Мы с Биньямином были поражены. Такой свист не входил в репертуар достоинств, которые мы за ней знали. Но едва она свистнула, как нам сразу стало казаться, что она умела это давно. Она и нас тут же научила свистеть, всеми возможными способами: по два пальца от каждой руки, двумя пальцами одной, по одному с каждой и вообще одним пальцем.
— Сильнее, — сказала она. — Чтобы там услышали.

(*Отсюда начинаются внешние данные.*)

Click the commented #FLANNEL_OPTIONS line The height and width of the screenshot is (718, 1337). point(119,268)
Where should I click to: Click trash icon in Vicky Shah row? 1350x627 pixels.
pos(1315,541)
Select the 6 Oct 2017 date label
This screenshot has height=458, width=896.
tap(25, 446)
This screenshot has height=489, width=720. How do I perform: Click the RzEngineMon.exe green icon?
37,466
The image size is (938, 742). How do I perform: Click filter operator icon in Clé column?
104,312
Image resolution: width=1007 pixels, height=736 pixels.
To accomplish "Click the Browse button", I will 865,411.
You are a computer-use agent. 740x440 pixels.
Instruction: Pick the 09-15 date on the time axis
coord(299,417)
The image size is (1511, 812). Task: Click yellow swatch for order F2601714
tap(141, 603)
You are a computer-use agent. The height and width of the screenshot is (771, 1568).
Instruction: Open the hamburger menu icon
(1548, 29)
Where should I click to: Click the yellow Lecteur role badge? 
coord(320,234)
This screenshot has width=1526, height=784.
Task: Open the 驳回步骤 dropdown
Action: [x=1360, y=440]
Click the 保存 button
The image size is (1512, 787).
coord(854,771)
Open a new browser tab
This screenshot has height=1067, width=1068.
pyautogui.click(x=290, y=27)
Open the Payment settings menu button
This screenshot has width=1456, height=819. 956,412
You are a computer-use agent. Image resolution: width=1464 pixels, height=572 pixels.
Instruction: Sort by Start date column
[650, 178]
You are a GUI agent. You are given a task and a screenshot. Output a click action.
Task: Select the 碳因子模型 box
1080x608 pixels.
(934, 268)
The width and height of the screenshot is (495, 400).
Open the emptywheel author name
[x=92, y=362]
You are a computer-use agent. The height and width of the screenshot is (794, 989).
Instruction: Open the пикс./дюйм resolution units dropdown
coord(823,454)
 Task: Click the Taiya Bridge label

Я не раз прихожу сюда и сегодня, потому что и в Иерусалиме у меня есть маршрут для бесцельного блуждания по городу, тоже постоянный, хотя и совсем иной, чем в Тель-Авиве. Я навещаю Папаваша в его доме, потом маму — раньше в доме, где она жила одна, а теперь — на кладбище, что на Горе Успокоения, — а под конец пытаюсь повторить те наши путешествия с ней — «маленькое» и «большое». На том месте, откуда мы с мамой смотрели на запад, построили теперь жилые здания, и для того, чтобы увидеть те две далекие полоски, узкую желтоватую и синевато-серую, мне приходится пройти между домами, немного взобраться по подъему, превратившемуся в улицу, а потом немного спуститься по склону, и только там я могу остановиться, свистнуть и вглядеться. К дымке и дали прибавилось теперь грязное облако, нависающее над прибрежной равниной и скрывающее ее. Но сейчас у меня есть прекрасный дорогой бинокль, который доказывает правоту матери и неправоту Биньямина, — «Сваровский 10x40», который купила мне — и его тоже — моя жена Лиора. После того как я увидел его в руках моих птицелюбов из Мюнхена, которые не переставали расхваливать его достоинства, и рассказал о нем Лиоре, я нашел его у себя в кровати, в красивой подарочной обертке, украшенной дорогой лентой. Я подумал тогда, что если бы мне было позволено добавить еще одну скромную просьбу, то неплохо было бы найти в кровати и саму Лиору, и совсем без обертки, — но такова жизнь, а человеку в моем возрасте и в моем положении пора уже рассчитывать ее с умом и принимать со смирением.